The lack of significant difference across the tertiles of dairy for various metabolic disorders might be attributable to low content of vitamin D in our dairy products. On the other hand, because of non-fortification of dairy products with vitamin D, vitamin D deficiency is now known as a public health concern among Iranian populations. However, consuming greater dairy products could not compensate vitamin D deficiency, and thereby could not exert their beneficial effects. There are more reasons for our non-significant findings. First, fat content of dairy products may modify their associations with metabolic profile. Second, various dairy products, including, milk, yogurt, cheese, fermented or non-fermented dairy products may influence their physiological impacts. For example, in a cross-sectional study among elderly women, only yogurt was inversely associated with common carotid artery intima-media thickness,34 while in another cross-sectional study among adolescents, negative correlation was observed between cardiometabolic risk factors and milk, but not yogurt, total dairy products, and cheese.35 Moreover, body weight and composition may also affect the health benefits of dairy products.36 More studies specifically designed to examine various types of dairy products in different BMI categories and age groups particularly elderly are warranted.

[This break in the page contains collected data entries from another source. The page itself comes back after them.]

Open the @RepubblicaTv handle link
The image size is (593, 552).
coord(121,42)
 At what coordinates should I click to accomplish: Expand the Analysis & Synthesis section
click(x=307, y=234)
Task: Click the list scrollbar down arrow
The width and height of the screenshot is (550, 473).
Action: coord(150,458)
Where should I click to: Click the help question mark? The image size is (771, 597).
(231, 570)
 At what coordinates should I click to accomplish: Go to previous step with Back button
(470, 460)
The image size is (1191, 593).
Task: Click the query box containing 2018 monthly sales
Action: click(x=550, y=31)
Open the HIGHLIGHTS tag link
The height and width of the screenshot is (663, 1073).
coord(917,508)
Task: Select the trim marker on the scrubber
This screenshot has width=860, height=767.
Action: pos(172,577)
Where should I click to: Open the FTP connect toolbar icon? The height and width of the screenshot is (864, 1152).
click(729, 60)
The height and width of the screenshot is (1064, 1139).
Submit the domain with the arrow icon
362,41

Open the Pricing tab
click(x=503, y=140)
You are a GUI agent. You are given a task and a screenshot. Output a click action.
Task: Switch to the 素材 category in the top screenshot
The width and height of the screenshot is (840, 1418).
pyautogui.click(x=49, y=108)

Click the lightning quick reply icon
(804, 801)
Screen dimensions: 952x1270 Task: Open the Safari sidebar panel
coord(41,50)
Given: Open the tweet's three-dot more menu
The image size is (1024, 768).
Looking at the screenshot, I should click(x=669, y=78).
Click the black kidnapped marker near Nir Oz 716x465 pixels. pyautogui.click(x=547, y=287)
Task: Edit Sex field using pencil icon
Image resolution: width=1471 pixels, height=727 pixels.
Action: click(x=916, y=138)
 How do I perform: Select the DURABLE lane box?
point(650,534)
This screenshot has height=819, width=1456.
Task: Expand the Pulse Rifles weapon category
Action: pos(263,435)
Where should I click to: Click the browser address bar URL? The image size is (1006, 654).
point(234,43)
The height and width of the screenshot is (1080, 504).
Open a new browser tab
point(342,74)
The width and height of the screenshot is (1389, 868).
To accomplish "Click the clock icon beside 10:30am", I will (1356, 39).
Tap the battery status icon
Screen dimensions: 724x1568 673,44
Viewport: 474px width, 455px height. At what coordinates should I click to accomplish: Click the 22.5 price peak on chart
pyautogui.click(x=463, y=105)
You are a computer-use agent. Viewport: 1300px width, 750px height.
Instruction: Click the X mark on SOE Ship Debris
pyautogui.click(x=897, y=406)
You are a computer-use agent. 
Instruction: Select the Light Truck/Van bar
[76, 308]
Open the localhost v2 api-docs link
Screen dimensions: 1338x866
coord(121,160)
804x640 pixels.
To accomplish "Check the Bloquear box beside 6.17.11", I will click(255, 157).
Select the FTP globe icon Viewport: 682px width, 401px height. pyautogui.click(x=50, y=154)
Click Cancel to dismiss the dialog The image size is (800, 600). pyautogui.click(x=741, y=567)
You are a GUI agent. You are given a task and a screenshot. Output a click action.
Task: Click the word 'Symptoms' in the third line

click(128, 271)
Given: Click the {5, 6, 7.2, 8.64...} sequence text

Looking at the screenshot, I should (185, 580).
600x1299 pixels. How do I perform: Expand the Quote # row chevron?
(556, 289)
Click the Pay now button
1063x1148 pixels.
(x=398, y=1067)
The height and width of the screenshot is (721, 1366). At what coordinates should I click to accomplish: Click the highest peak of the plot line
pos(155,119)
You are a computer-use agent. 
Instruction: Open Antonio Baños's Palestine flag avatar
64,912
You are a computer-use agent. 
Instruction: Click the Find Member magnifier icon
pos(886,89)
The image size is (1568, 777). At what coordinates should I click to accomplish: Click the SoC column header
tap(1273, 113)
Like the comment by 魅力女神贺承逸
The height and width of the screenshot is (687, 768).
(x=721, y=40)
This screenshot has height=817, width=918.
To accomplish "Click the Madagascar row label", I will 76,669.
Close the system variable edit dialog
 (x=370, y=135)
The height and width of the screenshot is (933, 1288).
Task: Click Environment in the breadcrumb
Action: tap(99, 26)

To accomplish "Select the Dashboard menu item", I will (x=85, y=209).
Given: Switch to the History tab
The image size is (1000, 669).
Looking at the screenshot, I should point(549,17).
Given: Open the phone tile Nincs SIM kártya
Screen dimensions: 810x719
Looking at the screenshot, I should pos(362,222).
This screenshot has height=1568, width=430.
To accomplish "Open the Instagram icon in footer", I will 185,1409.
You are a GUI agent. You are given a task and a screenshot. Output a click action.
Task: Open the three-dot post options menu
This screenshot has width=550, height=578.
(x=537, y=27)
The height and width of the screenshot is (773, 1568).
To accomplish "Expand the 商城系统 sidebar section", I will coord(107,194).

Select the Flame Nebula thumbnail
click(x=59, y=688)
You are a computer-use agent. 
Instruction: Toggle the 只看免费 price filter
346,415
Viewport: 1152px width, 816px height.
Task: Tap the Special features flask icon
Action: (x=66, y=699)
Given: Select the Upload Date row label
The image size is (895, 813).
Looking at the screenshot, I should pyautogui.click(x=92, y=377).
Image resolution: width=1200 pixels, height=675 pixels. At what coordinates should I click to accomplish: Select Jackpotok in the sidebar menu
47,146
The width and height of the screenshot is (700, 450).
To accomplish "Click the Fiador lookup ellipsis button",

Despite neutral association between dairy product consumption and metabolic abnormalities in this population, consuming higher amounts of dairy may still be useful. Our findings suggest that individuals in higher tertile of dairy had better micronutrients intakes than those in the lowest. These findings are supported by previous research,37 and could be relevant findings in elderly individuals to provide adequate nutrients intake.

Several limitations need to be taken into account in the interpretation of our findings. The major concern of the present study is the cross-sectional design that could not reveal causal-inference associations. It is possible that individuals with abnormal metabolic profile modify their dietary intakes and have healthier food choices. Second, using FFQ to assess dietary intakes is another limitation of our study. Since FFQ is a retrospective to assess dietary intakes, recall of dietary intakes might have been biased and consequently lead to misclassification. Although we tried to control known confounding factors, controlling all residual confounders in our study, as in all observational studies, is inevitable.

Given the aforementioned limitations, we found a neutral association between dairy products and different cardiometabolic risk factors. However, since dairy products are essential contributors of micronutrients and protein, they should be consumed in recommended amounts by dietary guidance. Clinical trials are needed to prove the exact effects of dairy products on health outcomes particularly in elderly who may limit their dairy consumption.

Acknowledgments

This study was supported by the Isfahan University of Medical Sciences (primary sponsor). The facilities for conducting the biochemical experiments and sample recruitment were provided by Shahid Motahari Hospital of Fooladshahr, Isfahan Steel Company. All participants received health insurance from the Isfahan Steel Company and attended the Shahid Motahari Hospital of Fooladshahr.

Footnotes

Conflicts of Interest

Authors have no conflict of interests.